VC Were there ever any unexpected happenings on stage? 

LS For the Nervi Festival, he created the choreography The Encounter for him and me, an enthralling pas de deux to the music of Rachmaninov. At the debut there was much anticipation: at one point he lifted me into the air in arabesque, but he stumbled, and we both fell on stage. Very nonchalantly, we got up and continued to dance as if nothing had happened. Never lose heart. When he would come to La Scala to perform some of his ballets, he would sit backstage waiting for his entrance. His body was already ready without the need for the barre; he had natural physical talent.


VC How was Bortoluzzi as director of La Scala ballet? 

LS It is difficult for a director to be completely accepted by the dance company. At the time, the syndicate was led by pugnacious leaders like Edoardo Colacrai, now passed. They gave directors a hard time. Yet at La Scala Bortoluzzi also created his own Cinderella, a good version that was well received by the company. He knew how to manage dancers, thanks to a long experience abroad in many companies.


VC What kind of choreographer was he? 

LS Very musical, he excelled in pas de deux. He could read sheet music because he had a well-rounded education, certainly not improvised. I learned a lot from him. I liked to attend his rehearsals because he knew what he was doing.

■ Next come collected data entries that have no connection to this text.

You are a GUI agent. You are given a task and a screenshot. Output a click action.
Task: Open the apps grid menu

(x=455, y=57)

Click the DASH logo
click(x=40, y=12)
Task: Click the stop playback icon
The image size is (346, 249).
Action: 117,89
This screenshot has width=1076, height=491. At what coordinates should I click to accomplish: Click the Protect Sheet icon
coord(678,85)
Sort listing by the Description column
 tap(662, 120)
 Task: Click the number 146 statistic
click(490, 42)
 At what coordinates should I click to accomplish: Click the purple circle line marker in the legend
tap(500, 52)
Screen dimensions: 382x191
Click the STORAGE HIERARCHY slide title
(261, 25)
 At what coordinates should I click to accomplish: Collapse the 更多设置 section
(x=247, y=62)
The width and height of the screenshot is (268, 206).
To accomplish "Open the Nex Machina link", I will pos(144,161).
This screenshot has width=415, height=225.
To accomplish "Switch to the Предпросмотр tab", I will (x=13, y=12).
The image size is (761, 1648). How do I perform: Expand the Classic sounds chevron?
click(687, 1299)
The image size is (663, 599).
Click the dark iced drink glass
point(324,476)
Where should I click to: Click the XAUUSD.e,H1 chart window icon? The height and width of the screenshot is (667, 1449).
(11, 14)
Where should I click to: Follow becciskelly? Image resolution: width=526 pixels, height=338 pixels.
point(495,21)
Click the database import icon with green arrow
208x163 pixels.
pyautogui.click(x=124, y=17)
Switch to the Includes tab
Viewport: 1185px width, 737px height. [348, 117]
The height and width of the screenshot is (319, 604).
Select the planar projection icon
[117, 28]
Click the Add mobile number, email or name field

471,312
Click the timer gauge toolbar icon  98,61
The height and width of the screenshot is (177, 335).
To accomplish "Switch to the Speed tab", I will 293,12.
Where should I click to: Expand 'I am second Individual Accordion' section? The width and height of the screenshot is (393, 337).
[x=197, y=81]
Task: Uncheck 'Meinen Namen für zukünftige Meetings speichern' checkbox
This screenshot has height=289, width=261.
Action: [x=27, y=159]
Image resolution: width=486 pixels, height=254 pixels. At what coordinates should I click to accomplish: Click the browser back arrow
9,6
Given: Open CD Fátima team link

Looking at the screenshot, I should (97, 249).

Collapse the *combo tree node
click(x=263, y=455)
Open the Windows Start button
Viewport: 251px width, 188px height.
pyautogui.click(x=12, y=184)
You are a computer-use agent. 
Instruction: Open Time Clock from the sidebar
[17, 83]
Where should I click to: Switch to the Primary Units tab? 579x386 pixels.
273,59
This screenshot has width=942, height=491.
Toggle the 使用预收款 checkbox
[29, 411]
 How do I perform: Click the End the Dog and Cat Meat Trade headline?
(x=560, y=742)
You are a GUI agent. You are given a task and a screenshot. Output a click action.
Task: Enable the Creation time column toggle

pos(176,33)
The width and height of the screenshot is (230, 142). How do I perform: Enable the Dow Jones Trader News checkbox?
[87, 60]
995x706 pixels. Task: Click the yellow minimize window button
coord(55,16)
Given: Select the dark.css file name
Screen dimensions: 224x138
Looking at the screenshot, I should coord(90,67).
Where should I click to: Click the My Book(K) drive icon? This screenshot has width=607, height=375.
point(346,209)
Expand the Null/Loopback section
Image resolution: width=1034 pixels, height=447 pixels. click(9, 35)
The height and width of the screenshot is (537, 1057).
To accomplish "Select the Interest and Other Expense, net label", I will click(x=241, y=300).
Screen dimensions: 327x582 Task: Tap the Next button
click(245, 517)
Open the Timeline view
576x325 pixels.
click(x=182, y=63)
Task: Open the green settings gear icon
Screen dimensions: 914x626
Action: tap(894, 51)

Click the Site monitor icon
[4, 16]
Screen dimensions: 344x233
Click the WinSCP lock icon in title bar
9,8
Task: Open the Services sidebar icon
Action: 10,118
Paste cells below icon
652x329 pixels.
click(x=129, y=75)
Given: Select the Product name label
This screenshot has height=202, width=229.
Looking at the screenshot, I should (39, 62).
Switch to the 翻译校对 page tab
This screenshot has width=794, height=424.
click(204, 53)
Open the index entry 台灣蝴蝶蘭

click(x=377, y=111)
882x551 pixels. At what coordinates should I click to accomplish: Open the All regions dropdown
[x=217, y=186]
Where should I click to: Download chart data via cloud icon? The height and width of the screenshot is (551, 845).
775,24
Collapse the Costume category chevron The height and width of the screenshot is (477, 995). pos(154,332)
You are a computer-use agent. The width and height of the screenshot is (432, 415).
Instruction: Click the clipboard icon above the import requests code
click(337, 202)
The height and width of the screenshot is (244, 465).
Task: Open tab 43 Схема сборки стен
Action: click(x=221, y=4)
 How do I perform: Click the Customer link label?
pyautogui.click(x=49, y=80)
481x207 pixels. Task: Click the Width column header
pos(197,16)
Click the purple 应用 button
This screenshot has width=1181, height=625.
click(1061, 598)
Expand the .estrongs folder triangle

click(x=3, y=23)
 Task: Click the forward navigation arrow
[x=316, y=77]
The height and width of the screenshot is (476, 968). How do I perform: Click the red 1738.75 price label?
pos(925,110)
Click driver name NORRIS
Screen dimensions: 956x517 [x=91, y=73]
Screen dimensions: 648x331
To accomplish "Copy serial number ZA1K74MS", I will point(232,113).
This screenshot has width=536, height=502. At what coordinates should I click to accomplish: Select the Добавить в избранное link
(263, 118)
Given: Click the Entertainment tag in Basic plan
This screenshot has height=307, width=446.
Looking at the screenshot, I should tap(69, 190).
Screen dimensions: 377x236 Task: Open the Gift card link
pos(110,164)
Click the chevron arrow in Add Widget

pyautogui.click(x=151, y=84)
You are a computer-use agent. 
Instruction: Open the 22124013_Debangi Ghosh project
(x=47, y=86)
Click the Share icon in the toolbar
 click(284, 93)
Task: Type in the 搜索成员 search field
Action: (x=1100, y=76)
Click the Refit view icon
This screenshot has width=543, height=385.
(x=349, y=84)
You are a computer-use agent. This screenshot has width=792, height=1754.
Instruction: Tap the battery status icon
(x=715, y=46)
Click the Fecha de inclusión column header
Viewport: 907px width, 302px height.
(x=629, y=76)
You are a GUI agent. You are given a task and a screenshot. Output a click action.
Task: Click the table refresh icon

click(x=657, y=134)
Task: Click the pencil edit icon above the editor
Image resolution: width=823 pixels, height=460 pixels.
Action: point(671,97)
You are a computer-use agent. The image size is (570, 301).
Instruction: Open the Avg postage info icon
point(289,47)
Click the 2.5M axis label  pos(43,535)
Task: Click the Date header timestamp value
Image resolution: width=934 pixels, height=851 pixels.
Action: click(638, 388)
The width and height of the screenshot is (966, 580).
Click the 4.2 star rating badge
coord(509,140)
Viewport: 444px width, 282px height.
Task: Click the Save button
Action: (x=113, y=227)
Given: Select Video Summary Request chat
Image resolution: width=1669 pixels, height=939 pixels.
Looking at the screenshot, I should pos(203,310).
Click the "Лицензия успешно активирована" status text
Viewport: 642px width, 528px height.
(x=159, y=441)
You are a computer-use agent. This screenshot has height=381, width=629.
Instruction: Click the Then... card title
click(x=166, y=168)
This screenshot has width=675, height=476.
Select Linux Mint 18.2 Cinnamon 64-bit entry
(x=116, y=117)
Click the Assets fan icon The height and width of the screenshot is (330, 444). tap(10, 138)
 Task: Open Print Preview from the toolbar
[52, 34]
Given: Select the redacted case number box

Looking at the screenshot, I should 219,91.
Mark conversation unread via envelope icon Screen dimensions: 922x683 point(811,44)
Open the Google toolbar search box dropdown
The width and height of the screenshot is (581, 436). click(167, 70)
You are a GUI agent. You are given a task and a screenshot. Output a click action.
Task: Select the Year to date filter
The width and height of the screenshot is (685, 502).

VC You also danced together on TV. 

LS We did the program "Under the Stars" together for RAI. But for me TV is a cold medium, it doesn't have the warmth and truth of theatre where every night is different. 


VC What relationship would he have had with today's dance? 

LS He was also very good in contemporary ballet because of his very supple physique. I think he would have continued to dance looking for choreographers and roles that were right for his age. As Baryshnikov did.